In his opening remarks, Keith Rose, vice president of HiQ Solar, provided an overview of the American electric grid’s cyber security systems, as well as the strategies the solar industry can deploy for grid security. "For each residential home in the United States, you have six potential hacker entrances," Rose said. "We're trying to protect millions of doors into our grid." Rose also shared a 2015 Industrial Control Systems (ICS) report showing all cyber attacks on industrial systems. Half were targeting energy and water systems. He discussed why cybersecurity hacking takes place and basic strategies hackers can take to impact and control our grid.
Building on Rose’s presentation, Daniel Roesler, co-founder & CEO of UtilityAPI, discussed the importance of protecting energy data and simple tactics to improve both personal and company data. "Energy data is no longer isolated in just one place." said Roesler. "You now have DER parsing energy data that is personally identifiable information that should be kept private." He explained the herd mentality of IoT security, and described how smart devices can be linked together in a botnet to facilitate digital attacks. Roesler then launched into a discussion of simple actions individuals and companies can take to handle their energy data securely. He explained how to use HTTPS-enabled websites to securely share data and reiterated the importance not sending sensitive data as attachments in an email.

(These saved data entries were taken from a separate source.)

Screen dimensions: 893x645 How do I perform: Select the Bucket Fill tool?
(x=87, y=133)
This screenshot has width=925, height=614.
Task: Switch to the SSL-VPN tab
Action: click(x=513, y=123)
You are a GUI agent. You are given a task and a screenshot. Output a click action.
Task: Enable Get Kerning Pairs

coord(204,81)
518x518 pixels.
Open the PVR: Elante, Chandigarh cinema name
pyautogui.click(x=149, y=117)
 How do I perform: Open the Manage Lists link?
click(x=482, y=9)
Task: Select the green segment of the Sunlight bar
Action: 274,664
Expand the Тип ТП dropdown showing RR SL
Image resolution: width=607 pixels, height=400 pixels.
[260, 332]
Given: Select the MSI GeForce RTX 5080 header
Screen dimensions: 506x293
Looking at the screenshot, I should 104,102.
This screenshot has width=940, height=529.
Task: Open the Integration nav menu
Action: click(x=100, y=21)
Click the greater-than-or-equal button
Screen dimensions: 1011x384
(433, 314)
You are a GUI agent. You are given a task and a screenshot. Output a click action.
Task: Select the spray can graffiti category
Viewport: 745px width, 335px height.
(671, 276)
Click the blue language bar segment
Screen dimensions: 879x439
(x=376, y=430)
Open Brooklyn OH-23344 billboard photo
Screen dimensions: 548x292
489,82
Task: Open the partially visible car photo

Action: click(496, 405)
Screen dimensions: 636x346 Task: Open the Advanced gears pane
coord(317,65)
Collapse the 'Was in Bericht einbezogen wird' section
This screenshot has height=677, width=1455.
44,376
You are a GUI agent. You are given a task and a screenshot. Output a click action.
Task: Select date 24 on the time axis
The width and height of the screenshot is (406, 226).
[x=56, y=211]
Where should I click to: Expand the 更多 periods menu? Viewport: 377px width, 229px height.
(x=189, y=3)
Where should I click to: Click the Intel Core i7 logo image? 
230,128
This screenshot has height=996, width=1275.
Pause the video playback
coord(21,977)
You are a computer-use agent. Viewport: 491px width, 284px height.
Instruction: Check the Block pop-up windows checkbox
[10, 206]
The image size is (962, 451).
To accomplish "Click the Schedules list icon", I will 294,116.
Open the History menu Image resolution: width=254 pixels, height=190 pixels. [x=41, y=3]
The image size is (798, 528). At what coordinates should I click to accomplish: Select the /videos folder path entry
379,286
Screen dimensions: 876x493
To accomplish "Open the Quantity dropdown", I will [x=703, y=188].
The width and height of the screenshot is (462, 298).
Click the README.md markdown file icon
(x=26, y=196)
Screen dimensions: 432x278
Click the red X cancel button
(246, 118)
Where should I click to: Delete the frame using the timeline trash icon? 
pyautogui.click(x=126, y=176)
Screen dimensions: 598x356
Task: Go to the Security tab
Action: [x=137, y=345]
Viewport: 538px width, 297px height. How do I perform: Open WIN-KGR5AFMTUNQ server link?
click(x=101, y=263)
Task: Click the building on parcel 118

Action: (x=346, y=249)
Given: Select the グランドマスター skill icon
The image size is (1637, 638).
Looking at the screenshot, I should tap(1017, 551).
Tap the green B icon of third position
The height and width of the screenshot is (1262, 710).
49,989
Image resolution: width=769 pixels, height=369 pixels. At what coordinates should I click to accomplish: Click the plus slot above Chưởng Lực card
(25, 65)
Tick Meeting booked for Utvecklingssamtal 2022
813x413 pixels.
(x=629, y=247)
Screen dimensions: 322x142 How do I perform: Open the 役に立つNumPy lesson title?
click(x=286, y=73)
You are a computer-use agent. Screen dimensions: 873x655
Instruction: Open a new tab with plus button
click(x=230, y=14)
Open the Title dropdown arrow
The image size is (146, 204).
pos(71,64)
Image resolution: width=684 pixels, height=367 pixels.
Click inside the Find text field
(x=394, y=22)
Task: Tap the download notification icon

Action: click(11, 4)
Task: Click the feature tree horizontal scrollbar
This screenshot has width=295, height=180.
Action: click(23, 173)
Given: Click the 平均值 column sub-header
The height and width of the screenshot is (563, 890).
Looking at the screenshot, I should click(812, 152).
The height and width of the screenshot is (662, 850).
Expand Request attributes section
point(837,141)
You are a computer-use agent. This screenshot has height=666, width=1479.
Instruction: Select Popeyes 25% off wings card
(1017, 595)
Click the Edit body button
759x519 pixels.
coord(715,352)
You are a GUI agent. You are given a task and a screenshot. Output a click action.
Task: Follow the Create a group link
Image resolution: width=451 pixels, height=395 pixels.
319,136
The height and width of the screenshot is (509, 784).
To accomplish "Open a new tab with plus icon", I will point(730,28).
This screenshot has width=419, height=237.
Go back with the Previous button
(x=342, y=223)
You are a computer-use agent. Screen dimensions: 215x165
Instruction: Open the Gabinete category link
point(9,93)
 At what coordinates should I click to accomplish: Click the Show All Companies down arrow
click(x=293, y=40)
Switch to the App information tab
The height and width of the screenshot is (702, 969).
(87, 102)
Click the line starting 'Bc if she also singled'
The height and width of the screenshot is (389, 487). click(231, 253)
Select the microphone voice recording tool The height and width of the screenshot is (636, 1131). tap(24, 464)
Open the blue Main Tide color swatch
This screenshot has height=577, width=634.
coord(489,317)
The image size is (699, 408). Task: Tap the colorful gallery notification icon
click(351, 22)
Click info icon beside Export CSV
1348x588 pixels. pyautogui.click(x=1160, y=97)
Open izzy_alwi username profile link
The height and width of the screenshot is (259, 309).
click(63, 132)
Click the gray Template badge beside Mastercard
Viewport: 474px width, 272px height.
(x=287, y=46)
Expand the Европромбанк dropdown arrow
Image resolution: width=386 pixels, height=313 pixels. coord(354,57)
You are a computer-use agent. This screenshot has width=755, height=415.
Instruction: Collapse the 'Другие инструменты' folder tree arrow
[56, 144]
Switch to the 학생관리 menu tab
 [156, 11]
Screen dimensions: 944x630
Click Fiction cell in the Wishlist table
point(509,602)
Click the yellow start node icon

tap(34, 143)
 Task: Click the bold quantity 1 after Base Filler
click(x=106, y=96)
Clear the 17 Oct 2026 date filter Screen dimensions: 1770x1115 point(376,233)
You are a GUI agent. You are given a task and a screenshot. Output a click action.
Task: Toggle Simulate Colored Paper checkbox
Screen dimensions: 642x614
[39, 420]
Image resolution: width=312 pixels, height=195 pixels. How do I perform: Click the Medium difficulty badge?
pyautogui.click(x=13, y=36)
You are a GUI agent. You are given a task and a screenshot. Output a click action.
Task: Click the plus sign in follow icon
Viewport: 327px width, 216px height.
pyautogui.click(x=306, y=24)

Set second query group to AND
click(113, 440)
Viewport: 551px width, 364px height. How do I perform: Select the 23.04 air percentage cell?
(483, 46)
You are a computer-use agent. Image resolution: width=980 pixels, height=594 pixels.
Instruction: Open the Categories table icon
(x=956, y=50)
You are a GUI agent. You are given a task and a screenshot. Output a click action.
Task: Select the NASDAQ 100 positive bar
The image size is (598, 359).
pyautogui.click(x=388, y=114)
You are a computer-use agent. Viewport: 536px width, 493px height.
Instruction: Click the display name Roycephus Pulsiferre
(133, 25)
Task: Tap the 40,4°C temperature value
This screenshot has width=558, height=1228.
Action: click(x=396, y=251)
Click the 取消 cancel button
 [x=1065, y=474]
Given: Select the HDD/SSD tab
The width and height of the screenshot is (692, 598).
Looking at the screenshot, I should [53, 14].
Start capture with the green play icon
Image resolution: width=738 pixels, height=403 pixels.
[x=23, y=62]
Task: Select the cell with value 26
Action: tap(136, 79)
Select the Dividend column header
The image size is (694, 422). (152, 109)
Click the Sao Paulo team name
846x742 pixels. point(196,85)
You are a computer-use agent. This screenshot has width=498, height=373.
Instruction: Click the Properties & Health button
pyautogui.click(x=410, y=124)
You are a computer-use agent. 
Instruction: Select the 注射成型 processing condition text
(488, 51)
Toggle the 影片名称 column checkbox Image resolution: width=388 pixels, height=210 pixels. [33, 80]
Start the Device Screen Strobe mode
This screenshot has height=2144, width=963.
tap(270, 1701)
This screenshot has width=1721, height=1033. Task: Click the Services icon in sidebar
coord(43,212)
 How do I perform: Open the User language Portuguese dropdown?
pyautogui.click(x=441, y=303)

Eric Clifton, CEO of Orison, was the last of the three experts to speak, and took a less technical approach to cybersecurity and cloud-controlled energy in our shifting grid. "Our utility companies really like business as usual," Clifton said. "We see them trying to reinvent themselves, but at the end of the day, their business strategies are barely moving the needle." He shared roadblocks that are currently hindering the all-electric conversion for both the automotive industry and the U.S. electric grid. Clifton believes utilities need to implement simple services to put the customer experience first.